De un plumazo, con la ligereza política e intelectual que le caracteriza, el presidente de Estados Unidos, Donald Trump, ha roto con décadas de política exterior de EEUU en el conflicto palestino-israelí al reconocer a Jerusalén como la capital del Estado hebreo y al anunciar su decisión de trasladar a la ciudad tres veces santa la embajada de Estados Unidos. Se trata de una decisión de un enorme calado político -tomada en contra de la opinión de aliados europeos y árabes y de voces incluso dentro de Israel-, que puede desencadenar una oleada de violencia no solo en la parte árabe de la ciudad, sino también en los territorios ocupados y en otros países árabes y musulmanes. Las primeras manifestaciones de repulsa ya están convocadas y es de temer el derramamiento de sangre.

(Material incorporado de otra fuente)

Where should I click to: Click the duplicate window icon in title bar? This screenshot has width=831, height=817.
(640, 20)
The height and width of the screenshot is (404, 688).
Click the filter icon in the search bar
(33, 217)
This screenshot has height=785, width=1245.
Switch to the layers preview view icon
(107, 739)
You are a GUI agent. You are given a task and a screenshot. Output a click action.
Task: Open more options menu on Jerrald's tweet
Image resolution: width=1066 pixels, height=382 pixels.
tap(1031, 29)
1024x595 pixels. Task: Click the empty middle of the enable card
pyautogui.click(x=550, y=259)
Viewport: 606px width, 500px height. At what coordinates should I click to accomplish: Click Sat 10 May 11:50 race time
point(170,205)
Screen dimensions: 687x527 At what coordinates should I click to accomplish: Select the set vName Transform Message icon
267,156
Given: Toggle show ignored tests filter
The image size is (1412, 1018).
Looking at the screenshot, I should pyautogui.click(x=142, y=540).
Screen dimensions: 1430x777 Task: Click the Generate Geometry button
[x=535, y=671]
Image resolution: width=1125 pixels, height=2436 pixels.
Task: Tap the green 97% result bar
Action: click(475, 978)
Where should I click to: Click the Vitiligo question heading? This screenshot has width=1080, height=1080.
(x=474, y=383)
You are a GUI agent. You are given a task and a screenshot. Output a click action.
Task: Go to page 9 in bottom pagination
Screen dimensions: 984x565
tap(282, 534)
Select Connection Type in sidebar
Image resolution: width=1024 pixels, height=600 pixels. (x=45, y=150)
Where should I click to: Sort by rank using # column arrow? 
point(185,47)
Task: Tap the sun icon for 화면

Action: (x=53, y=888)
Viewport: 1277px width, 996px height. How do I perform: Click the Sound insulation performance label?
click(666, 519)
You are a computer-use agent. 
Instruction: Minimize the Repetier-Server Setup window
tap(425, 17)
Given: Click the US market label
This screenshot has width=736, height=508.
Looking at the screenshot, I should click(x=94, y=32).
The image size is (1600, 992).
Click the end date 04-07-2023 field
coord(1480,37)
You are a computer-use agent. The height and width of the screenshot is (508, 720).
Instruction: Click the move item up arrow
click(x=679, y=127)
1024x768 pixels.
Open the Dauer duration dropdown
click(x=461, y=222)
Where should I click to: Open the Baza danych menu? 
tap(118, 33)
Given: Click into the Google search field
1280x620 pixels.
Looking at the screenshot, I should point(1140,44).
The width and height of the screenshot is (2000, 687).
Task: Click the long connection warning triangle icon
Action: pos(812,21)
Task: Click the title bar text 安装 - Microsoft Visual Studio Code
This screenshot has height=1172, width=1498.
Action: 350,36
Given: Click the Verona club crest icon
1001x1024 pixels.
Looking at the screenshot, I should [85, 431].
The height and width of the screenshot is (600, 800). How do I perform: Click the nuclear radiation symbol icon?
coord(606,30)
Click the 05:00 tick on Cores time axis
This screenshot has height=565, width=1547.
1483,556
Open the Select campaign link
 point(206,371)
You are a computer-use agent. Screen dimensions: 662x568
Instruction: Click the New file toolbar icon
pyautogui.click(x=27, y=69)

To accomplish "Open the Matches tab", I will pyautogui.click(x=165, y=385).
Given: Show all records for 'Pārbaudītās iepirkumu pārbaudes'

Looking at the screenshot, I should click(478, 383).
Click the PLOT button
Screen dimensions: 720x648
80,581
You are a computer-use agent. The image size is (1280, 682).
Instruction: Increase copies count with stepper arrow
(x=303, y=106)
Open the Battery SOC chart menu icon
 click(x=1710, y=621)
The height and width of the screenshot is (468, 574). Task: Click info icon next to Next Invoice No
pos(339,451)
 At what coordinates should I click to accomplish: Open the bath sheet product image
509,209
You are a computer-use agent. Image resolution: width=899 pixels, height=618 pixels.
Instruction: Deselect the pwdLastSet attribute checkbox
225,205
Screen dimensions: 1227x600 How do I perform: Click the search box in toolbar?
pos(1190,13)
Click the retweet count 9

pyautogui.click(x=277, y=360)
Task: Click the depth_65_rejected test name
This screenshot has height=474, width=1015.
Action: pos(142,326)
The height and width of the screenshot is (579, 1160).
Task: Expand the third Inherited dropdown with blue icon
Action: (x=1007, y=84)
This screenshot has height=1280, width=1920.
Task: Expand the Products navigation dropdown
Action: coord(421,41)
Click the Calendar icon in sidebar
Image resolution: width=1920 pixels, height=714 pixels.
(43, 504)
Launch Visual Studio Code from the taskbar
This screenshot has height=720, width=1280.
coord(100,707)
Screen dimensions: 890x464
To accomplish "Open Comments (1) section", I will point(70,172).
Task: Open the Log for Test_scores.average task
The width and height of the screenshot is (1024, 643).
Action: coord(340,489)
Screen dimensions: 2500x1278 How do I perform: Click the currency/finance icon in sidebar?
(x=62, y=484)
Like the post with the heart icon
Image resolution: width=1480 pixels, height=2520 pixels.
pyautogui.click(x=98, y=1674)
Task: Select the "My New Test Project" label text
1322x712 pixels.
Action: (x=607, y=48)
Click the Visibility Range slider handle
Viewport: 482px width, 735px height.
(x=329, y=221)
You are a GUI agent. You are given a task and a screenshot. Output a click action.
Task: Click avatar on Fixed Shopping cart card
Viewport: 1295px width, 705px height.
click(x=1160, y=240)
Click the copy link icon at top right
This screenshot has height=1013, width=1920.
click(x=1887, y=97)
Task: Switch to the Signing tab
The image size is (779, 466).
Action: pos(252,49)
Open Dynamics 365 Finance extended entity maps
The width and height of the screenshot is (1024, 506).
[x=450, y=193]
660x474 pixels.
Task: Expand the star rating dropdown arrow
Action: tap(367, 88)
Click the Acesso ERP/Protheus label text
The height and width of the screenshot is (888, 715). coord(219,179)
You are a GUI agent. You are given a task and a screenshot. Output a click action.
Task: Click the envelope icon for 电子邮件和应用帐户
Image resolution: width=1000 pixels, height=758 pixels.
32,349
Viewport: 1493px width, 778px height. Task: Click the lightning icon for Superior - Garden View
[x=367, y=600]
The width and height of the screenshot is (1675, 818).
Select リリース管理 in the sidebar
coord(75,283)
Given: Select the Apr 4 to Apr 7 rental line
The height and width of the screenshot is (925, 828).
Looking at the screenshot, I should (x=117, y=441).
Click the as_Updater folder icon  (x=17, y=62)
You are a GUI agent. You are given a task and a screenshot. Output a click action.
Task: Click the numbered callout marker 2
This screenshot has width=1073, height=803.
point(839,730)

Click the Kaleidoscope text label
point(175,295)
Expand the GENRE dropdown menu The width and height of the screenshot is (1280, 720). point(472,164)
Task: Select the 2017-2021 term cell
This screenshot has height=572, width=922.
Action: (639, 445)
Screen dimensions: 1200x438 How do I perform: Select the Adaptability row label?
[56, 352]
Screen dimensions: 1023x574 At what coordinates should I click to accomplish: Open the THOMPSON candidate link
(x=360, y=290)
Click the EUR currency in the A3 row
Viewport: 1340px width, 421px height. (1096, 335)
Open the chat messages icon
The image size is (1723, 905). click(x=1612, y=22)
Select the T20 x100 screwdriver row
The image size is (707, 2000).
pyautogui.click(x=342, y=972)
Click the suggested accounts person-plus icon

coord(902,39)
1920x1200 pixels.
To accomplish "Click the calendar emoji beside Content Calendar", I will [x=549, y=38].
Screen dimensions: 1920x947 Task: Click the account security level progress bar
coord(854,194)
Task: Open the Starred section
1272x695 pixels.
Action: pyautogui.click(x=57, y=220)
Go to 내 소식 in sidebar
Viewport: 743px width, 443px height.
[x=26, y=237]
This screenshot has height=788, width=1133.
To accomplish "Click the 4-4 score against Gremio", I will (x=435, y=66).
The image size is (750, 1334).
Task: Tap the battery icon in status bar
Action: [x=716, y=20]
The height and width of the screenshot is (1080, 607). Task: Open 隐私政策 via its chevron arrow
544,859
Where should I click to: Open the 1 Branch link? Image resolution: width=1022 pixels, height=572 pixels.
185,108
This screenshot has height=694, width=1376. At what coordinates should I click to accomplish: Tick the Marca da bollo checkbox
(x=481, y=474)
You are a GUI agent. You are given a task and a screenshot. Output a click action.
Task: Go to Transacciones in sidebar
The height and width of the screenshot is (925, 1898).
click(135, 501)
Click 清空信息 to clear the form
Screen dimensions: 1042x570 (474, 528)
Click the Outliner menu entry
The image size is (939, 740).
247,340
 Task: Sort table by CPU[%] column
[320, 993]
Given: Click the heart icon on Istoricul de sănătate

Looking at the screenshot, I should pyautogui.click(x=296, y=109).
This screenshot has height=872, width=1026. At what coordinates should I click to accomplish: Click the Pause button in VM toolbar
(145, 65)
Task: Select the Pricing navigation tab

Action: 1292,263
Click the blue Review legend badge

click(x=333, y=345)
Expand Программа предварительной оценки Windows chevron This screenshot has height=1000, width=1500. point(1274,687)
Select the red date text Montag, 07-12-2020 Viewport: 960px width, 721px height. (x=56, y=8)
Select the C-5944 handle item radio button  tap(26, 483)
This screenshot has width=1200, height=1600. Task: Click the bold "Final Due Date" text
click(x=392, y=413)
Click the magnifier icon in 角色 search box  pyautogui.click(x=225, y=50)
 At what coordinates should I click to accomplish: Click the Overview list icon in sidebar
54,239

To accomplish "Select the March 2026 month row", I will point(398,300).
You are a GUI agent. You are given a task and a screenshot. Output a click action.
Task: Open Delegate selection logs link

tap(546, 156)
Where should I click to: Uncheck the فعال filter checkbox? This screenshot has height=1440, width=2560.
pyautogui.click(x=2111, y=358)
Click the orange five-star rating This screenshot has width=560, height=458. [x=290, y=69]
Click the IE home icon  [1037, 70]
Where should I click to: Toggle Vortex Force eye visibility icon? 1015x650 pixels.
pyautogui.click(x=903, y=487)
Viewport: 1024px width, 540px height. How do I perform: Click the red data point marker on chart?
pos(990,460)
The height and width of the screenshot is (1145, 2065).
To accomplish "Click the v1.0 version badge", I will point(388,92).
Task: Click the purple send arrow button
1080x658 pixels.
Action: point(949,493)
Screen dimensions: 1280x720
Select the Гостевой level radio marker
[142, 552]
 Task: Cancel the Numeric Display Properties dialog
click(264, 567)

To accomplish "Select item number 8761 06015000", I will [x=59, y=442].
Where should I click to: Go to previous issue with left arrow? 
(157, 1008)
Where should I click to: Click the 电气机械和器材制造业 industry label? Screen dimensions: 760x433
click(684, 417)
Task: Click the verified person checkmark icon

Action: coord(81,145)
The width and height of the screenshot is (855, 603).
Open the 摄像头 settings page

Es falaz, y hasta insultante, sostener que una decisión de este tipo sirve para impulsar el proceso de paz entre los palestinos y los israelíes. En realidad, esta decisión hace exactamente lo contrario: alimenta a los radicales de ambos bandos, entierra el objetivo de los dos estados, deja al liderazgo palestino al pie de los caballos y lanza el mensaje de que solamente las medidas unilaterales (como las que lleva a cabo Israel en la ciudad con los asentamientos) dan réditos.

Las reacciones no han tardado y los países árabes han condenado la decisión. Egipto, uno de los principales socios de Estados Unidos en la región y el único país que, junto con Jordania, tiene firmado un tratado de paz con Israel, ha rechazado la decisión de Trump, El Gobierno jordano también la ha rechazado. Y no solo los países árabes se han puesto en contra, el presidente de Francia, Emmanuel Macron, ha calificado de lamentable la decisión de su colega estadounidense, Donald Trump, de reconocer a Jerusalén como la capital del Estado de Israel y ha instado a todas las partes a la calma y a la responsabilidad. Hasta la primera ministra británica, Theresa May, ha considerado poco útil para la paz la decisión de Trump, una desaprobación que viene del principal socio de Estados Unidos.

Las consecuencias de este movimiento -en Israel, pero también en el resto del mundo- aún están por ver, pero al actual presidente de EEUU le corresponde la responsabilidad. La paz está mucho más lejos hoy después de que Trump haya dejado su impronta en la historia del conflicto.